- Exercise objective
Pull out each line of the listing below that contains the word "element".

- Supplied material
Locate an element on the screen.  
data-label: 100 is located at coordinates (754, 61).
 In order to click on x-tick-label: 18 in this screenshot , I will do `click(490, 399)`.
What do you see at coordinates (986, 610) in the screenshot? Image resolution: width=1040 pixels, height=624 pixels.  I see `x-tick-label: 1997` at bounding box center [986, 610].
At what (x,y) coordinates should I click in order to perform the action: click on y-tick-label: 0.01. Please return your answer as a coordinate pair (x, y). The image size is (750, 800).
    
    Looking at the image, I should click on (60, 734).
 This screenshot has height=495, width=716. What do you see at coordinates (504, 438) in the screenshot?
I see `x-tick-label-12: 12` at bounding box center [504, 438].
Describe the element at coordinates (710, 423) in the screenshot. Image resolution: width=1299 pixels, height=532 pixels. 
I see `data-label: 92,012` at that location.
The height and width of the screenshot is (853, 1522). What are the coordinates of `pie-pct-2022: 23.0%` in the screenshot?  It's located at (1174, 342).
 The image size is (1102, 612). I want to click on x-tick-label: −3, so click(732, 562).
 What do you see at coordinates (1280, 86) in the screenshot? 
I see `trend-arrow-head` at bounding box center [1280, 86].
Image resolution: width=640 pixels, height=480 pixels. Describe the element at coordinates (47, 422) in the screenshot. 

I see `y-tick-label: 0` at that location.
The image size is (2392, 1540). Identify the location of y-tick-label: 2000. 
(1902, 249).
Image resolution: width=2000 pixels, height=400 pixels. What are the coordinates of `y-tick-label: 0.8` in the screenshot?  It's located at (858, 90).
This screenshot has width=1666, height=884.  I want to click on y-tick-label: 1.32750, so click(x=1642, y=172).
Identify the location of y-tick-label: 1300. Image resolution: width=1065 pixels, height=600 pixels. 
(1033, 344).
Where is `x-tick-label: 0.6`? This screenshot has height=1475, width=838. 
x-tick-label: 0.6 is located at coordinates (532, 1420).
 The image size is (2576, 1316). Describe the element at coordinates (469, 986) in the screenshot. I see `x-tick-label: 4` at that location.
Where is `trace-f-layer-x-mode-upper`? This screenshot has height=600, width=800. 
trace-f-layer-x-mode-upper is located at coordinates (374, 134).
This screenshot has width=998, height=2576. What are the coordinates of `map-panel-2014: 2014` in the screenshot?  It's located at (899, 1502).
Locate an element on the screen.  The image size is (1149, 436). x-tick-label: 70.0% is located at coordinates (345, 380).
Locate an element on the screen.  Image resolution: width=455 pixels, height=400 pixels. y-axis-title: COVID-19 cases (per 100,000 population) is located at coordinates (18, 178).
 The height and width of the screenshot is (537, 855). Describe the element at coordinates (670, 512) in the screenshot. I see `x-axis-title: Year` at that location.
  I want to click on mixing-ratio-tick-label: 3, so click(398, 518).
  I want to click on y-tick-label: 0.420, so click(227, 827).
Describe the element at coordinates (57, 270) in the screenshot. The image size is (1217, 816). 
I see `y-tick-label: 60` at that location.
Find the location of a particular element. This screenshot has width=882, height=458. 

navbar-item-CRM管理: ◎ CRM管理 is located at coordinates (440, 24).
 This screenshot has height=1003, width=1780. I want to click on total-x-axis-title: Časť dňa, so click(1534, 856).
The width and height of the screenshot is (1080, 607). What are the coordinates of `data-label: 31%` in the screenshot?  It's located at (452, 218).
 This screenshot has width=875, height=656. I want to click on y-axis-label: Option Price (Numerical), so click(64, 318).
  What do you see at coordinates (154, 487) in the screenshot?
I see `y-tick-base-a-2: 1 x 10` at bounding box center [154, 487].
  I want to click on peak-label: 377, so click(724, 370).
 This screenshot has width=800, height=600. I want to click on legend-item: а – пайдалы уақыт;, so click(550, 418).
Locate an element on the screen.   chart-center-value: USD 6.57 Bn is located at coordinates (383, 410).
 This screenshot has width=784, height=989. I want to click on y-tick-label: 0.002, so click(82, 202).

- Task response
Locate an element on the screen.  
Describe the element at coordinates (710, 423) in the screenshot. Image resolution: width=1299 pixels, height=532 pixels. 
Image resolution: width=640 pixels, height=480 pixels. Describe the element at coordinates (47, 422) in the screenshot. 
 The image size is (2576, 1316). Describe the element at coordinates (469, 986) in the screenshot. I see `x-tick-label: 4` at that location.
Locate an element on the screen.  The image size is (1149, 436). x-tick-label: 70.0% is located at coordinates (345, 380).
Locate an element on the screen.  Image resolution: width=455 pixels, height=400 pixels. y-axis-title: COVID-19 cases (per 100,000 population) is located at coordinates (18, 178).
 The height and width of the screenshot is (537, 855). Describe the element at coordinates (670, 512) in the screenshot. I see `x-axis-title: Year` at that location.
Describe the element at coordinates (57, 270) in the screenshot. The image size is (1217, 816). 
Find the location of a particular element. This screenshot has width=882, height=458. 
Locate an element on the screen.   chart-center-value: USD 6.57 Bn is located at coordinates (383, 410).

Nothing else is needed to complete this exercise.